Abstract

Detailed petrological, geochemical and geochronological studies were carried out for the core samples from the Chinese Continental Scientific Drilling Main Hole (CCSD-MH) with a final depth of 5158 m. This borehole has penetrated into an ultrahigh-pressure (UHP) metamorphic slice consisting mainly of eclogites, gneisses, garnet–pyroxenites and garnet–peridotites. Geochemical characteristics indicate that their protoliths are igneous rocks, and occur in a continental rifting tectonic setting. Quartz-, rutile- and ilmenite-rich eclogites from 0 to 710 m occur as alternating layers; the eclogites, together with interlayers of peridotites and gneisses form a layered ultramafic–mafic–acidic intrusion, which was formed by extensive fractional crystallization of basaltic magma in continental environments. The granitic gneisses from 1190 to 1505 m and 3460 to 5118 m show affinity to within-plate granite, whereas the granitic gneisses from 710 to 1190 m and 1505 to 3460 m exhibit characteristics of volcanic-arc granite.

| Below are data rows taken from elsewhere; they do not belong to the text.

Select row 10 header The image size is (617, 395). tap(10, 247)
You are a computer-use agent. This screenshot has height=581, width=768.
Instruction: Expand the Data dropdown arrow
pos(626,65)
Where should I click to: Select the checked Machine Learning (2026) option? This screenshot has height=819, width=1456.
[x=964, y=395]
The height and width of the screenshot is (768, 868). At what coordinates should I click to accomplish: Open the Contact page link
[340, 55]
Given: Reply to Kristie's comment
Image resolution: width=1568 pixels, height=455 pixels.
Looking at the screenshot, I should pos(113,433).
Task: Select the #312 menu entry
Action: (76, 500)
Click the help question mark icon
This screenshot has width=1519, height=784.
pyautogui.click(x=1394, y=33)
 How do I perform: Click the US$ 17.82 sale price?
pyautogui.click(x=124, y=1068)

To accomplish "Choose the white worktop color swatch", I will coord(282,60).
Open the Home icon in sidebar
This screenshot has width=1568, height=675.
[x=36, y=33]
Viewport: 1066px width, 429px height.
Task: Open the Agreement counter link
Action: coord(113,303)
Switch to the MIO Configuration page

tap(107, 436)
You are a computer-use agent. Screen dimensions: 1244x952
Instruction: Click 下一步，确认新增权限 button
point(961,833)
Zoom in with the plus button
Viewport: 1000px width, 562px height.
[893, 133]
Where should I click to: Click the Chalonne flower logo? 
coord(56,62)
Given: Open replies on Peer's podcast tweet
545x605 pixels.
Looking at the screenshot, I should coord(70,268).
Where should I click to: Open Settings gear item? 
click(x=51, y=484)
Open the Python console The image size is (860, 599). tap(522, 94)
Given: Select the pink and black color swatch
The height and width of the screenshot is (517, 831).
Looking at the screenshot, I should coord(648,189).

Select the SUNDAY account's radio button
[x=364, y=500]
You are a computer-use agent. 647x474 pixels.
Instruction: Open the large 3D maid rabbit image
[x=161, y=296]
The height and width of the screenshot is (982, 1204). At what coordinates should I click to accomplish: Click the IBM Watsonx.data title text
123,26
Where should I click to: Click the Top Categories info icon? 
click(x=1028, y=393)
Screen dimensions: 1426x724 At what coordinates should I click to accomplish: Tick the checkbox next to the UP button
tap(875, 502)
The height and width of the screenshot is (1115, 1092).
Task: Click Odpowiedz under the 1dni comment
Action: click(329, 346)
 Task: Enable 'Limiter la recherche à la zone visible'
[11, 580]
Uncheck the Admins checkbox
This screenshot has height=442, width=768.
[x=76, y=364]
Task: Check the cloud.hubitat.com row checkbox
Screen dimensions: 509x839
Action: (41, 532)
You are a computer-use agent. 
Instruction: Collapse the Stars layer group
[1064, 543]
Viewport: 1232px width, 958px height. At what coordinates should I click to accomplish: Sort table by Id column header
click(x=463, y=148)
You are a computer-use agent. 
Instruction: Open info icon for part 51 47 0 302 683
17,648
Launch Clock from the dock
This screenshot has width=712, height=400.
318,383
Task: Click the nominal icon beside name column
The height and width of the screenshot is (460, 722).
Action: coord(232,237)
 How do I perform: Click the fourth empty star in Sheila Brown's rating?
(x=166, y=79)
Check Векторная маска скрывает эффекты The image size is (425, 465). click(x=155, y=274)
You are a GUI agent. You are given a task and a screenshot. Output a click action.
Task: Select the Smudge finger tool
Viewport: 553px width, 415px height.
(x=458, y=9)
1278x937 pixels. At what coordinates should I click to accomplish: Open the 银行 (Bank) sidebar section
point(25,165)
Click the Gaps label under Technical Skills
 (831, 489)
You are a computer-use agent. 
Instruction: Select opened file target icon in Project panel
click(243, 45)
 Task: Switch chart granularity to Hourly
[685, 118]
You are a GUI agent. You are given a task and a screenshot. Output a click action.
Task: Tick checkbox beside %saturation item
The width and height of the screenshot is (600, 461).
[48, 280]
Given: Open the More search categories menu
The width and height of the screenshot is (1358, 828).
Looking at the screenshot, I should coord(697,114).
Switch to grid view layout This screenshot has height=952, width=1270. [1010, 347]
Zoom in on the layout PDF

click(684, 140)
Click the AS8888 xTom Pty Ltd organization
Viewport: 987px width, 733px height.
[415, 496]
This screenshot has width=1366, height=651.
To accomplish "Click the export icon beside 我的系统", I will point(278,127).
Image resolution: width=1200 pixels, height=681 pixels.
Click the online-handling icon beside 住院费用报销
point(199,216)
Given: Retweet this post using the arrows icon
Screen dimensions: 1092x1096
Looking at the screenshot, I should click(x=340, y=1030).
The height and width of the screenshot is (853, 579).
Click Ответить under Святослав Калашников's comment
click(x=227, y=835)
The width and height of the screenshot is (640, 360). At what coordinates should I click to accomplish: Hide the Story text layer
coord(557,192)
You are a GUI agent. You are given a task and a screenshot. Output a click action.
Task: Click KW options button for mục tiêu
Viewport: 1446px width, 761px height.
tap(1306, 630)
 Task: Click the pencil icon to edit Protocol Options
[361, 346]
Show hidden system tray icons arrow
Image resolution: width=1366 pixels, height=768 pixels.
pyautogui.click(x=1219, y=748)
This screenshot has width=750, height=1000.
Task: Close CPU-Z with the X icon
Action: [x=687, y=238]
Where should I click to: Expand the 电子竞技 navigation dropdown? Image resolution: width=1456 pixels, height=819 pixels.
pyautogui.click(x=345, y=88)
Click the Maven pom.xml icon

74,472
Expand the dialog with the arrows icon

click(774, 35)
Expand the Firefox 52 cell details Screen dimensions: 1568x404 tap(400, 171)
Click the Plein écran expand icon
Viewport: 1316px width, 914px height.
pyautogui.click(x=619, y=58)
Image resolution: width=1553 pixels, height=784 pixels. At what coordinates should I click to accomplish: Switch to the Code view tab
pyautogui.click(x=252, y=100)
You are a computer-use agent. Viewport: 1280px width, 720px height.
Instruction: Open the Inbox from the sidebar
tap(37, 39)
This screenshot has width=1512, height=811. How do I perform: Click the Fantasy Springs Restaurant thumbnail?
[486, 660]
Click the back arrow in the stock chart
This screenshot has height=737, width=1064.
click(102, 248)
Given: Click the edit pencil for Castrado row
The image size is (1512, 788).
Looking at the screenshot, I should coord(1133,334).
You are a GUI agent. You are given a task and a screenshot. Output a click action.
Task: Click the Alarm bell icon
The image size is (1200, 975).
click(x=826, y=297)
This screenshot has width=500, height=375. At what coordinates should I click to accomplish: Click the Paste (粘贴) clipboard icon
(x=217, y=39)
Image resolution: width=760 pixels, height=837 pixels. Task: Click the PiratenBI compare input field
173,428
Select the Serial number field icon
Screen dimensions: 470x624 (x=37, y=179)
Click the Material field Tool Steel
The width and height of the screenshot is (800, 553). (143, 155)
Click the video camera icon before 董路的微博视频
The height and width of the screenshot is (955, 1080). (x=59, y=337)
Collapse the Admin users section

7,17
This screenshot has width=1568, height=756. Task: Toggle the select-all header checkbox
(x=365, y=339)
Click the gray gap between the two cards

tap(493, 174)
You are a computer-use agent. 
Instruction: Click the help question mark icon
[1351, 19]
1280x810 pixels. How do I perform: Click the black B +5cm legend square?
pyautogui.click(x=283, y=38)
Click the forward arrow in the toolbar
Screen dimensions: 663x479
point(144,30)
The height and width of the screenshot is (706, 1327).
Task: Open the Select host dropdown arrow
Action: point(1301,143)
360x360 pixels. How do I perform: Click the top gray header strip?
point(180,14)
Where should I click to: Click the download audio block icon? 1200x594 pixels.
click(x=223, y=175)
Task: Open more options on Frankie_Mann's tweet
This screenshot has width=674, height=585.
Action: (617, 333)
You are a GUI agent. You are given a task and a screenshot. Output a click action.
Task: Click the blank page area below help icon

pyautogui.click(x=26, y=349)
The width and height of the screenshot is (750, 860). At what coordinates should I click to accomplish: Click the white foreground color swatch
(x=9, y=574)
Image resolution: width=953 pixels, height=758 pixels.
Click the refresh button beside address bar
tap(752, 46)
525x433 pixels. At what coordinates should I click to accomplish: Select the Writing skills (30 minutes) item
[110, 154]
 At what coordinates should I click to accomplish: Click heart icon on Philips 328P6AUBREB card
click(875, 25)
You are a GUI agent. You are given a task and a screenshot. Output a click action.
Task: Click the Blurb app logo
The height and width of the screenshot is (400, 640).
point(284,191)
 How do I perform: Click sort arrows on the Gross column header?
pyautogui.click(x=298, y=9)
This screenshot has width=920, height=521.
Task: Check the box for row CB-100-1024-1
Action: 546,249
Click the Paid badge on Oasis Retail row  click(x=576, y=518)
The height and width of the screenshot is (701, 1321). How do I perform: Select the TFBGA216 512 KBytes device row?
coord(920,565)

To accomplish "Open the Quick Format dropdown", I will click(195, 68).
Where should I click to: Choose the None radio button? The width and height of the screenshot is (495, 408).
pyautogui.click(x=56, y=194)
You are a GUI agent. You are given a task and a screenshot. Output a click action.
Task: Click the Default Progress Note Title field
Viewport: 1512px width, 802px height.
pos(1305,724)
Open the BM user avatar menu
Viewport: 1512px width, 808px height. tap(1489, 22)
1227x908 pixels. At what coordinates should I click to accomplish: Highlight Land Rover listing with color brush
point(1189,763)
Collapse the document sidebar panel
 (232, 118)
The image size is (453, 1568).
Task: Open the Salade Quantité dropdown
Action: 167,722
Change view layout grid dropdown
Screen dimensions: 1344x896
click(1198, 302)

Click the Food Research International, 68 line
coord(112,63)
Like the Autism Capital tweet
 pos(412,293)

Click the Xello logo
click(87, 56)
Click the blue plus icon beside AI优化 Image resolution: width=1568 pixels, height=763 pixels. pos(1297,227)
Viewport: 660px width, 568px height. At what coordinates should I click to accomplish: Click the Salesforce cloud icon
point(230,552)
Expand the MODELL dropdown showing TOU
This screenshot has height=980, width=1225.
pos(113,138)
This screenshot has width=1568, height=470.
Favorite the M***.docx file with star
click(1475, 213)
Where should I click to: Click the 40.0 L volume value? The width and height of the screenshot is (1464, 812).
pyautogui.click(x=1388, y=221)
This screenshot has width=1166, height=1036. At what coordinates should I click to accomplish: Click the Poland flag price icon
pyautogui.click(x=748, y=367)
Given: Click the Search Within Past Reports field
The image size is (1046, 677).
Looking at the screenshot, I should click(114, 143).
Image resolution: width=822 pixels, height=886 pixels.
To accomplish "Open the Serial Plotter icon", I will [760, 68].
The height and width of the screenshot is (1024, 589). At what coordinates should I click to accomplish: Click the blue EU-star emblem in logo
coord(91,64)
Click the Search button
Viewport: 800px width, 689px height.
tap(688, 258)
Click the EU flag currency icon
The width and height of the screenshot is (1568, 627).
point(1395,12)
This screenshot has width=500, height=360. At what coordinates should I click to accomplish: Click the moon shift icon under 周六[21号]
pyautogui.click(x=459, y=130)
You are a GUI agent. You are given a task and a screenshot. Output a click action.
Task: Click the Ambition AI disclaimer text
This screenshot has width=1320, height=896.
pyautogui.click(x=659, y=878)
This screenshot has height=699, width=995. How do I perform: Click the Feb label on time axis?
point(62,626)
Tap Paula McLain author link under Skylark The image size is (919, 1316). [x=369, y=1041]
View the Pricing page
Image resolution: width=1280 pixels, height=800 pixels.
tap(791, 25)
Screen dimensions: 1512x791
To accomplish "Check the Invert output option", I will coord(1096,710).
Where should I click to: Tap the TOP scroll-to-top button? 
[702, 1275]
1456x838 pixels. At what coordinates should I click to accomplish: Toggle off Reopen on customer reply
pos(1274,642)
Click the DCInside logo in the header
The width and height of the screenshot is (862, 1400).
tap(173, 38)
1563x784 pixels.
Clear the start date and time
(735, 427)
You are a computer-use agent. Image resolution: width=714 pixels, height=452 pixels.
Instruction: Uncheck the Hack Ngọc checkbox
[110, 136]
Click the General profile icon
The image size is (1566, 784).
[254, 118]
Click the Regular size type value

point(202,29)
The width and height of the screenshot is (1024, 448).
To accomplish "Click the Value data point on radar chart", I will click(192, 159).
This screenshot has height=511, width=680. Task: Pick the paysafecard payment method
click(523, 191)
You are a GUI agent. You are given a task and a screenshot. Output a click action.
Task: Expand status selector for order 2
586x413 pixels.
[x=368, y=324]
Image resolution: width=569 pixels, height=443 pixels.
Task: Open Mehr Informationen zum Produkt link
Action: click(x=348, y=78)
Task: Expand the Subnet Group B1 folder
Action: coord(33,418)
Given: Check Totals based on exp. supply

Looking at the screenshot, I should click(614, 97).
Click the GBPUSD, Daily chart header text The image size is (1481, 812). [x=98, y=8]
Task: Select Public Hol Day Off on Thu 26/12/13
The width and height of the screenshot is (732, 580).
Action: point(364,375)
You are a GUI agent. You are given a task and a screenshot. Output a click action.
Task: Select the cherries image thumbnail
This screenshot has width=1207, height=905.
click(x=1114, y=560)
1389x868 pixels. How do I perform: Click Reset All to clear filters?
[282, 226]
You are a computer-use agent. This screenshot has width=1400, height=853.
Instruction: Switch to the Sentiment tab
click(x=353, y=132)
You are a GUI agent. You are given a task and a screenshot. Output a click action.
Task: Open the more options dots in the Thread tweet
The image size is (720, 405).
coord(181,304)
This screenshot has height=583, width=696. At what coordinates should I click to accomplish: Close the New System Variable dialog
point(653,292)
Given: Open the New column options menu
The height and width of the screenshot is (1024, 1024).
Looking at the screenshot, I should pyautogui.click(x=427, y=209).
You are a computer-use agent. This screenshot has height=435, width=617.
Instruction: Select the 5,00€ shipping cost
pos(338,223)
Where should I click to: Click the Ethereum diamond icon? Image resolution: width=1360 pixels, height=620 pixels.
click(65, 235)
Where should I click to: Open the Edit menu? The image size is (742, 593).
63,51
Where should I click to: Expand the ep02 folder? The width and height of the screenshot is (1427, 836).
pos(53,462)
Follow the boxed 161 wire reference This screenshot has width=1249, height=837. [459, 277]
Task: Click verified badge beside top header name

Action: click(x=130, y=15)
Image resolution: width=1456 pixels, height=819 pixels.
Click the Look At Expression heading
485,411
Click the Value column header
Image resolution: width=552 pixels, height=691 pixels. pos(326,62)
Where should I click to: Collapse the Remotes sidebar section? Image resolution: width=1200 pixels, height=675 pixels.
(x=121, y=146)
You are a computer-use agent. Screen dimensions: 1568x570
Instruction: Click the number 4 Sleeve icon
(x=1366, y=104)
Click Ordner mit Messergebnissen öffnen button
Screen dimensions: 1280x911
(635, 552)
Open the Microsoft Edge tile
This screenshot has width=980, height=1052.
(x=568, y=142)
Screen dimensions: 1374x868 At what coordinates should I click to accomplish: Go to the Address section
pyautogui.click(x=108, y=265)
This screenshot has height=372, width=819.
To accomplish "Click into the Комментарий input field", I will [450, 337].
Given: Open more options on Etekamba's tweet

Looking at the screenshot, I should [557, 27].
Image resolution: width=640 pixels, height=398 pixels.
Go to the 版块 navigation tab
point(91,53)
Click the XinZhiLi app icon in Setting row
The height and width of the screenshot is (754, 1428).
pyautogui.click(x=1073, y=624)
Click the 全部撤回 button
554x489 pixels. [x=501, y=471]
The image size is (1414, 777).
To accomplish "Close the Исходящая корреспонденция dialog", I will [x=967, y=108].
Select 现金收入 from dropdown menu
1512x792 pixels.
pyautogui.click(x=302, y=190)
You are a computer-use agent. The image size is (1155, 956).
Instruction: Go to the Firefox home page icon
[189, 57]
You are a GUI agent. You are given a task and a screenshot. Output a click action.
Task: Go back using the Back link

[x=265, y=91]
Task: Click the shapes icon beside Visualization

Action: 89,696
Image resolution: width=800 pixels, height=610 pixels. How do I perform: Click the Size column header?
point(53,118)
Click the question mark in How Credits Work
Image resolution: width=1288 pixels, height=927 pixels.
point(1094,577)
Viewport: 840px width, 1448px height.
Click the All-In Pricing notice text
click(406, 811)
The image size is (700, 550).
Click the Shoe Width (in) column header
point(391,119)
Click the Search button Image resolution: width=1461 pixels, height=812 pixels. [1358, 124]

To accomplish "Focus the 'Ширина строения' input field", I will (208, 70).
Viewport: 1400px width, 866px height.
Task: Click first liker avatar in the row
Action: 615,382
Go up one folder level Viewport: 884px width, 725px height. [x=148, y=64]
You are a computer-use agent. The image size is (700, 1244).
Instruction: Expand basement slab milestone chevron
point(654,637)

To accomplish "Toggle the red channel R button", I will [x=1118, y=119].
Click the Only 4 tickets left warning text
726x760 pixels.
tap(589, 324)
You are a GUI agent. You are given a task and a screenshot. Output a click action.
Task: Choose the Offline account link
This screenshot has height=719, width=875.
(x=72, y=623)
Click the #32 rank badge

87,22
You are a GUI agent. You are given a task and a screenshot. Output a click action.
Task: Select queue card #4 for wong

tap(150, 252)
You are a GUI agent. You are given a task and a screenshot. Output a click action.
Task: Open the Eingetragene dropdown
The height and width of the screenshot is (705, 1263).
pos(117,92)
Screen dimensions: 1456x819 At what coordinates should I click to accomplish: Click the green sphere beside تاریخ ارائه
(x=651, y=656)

Zircon U–Pb dating demonstrates that the magmatic zircon cores, which have relatively high Th/U ratios (mostly > 0.4), from both eclogites and gneisses, yield the same age at c. 788.8 Ma, suggesting that the protoliths of UHP rocks were formed by bimodal magmatism in Neoproterozoic rifting tectonic zones along the northern margin of the Yangtze Plate, in response to the breakup of the supercontinent Rodinia. U–Pb dating of metamorphic zircons with coesite and other eclogite-facies mineral inclusions and with relatively low Th/U ratios (mostly < 0.14) gives similar Triassic ages, which define two main zircon-forming events at 221.1 Ma and 216.7 Ma. We suggest that the older weighted mean age represents the peak-UHP metamorphic event at a pressure of 5.0 GPa (corresponds to ∼ 165 km depth), whereas the younger mean age reflects the UHP/HP retrograde event at a pressure 2.8 GPa (∼ 92 km depth). Therefore, a maximum rate of vertical movement during early exhumation of the UHP rocks from the Sulu orogen would be 17 mm/year, which is quite similar to initial exhumation rates (16 to 35 mm/year) of many UHP terranes in the world.